Trading The S&P With A Neural Network by Jeremy G. Konstenius
Here's an example of the steps that one trader took to use a neural network to trade the stock market index futures.
Today's technical traders have the opportunity to use sophisticated methods for analyzing and developing trading strategies. More and more traders are looking at artificial intelligence, specifically at the use of neural networks to develop new trading strategies such as forecasting market movements.

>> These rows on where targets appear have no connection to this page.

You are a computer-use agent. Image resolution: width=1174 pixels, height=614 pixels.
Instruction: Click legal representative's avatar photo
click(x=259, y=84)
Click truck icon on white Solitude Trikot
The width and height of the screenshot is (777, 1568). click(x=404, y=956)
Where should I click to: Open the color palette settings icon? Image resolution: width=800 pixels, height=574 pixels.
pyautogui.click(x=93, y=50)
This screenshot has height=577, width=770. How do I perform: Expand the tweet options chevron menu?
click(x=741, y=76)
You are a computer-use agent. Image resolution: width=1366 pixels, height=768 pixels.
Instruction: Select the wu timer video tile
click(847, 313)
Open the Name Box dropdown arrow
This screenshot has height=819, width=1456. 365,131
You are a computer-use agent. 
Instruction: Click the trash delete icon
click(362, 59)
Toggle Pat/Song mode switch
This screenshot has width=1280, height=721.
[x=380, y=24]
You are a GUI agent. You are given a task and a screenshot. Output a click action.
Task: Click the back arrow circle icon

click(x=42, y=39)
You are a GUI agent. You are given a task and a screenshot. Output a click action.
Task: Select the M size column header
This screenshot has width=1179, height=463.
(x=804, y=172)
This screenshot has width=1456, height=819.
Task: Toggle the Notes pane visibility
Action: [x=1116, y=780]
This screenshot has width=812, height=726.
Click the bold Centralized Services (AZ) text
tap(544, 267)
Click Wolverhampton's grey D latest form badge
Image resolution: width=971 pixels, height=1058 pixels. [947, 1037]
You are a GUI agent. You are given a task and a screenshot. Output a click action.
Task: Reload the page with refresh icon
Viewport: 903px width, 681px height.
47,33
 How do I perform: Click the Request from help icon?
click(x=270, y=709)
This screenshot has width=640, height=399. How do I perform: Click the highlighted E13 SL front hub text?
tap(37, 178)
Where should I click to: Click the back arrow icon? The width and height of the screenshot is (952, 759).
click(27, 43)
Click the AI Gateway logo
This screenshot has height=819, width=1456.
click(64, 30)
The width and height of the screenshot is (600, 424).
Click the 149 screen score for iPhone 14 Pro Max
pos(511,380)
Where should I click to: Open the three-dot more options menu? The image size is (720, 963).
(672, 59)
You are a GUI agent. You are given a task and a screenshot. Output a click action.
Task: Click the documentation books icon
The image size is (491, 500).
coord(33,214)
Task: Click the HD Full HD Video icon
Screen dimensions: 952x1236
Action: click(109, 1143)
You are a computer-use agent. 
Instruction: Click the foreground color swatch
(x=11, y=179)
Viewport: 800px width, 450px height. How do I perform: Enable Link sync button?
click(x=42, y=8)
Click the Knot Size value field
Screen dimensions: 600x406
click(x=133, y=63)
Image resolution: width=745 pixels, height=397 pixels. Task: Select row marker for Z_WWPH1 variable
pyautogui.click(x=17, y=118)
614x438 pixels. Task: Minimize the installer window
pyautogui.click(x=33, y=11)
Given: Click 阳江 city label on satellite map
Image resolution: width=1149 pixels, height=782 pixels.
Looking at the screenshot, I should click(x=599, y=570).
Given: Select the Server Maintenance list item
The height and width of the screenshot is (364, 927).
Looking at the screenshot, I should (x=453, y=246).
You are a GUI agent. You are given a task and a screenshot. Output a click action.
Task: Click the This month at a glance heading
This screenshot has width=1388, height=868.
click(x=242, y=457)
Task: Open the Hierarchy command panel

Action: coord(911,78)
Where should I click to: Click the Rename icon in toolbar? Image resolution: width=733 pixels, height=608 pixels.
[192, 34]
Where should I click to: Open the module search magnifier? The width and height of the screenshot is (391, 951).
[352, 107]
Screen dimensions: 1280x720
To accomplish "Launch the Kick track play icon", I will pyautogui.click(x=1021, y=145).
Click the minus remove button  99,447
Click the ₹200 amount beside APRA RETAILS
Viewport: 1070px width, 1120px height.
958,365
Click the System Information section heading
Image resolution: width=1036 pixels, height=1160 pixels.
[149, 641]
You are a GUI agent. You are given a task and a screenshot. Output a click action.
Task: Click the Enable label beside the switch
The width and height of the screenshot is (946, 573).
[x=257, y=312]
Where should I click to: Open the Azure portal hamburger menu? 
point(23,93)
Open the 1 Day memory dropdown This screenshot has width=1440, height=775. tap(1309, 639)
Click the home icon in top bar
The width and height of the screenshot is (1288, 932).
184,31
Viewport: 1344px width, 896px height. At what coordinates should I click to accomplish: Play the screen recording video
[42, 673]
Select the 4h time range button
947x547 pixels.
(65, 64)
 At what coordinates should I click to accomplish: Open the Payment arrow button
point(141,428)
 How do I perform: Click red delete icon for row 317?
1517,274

Artificial neural networks are mathematical simulations of biological neural networks, in which a neural net is shown data and instructed to respond in a particular way. The input data is the stimulus and the output is the response. The neural network learns the interrelationships between the stimulus and response by organizing itself internally. Once a neural network has been trained, it can be shown new data and will, hopefully, produce accurate responses. One popular model in the financial community is the back-propagation network. Back-propagation networks consist of artificial neurons that are interconnected to make up the network. These neurons consists of artificial synapses, which are numbers representative of intranetwork connection strengths. These connection strength numbers are modified during training by the back-propagation of error. If the neural network fails to accurately produce the desired results, the connection strengths are modified until the errors in the results are made tolerable by a trial and error process. The training process continues until the collective connection strengths of the neurons are modeling the input-output relationships with a certain degree of accuracy.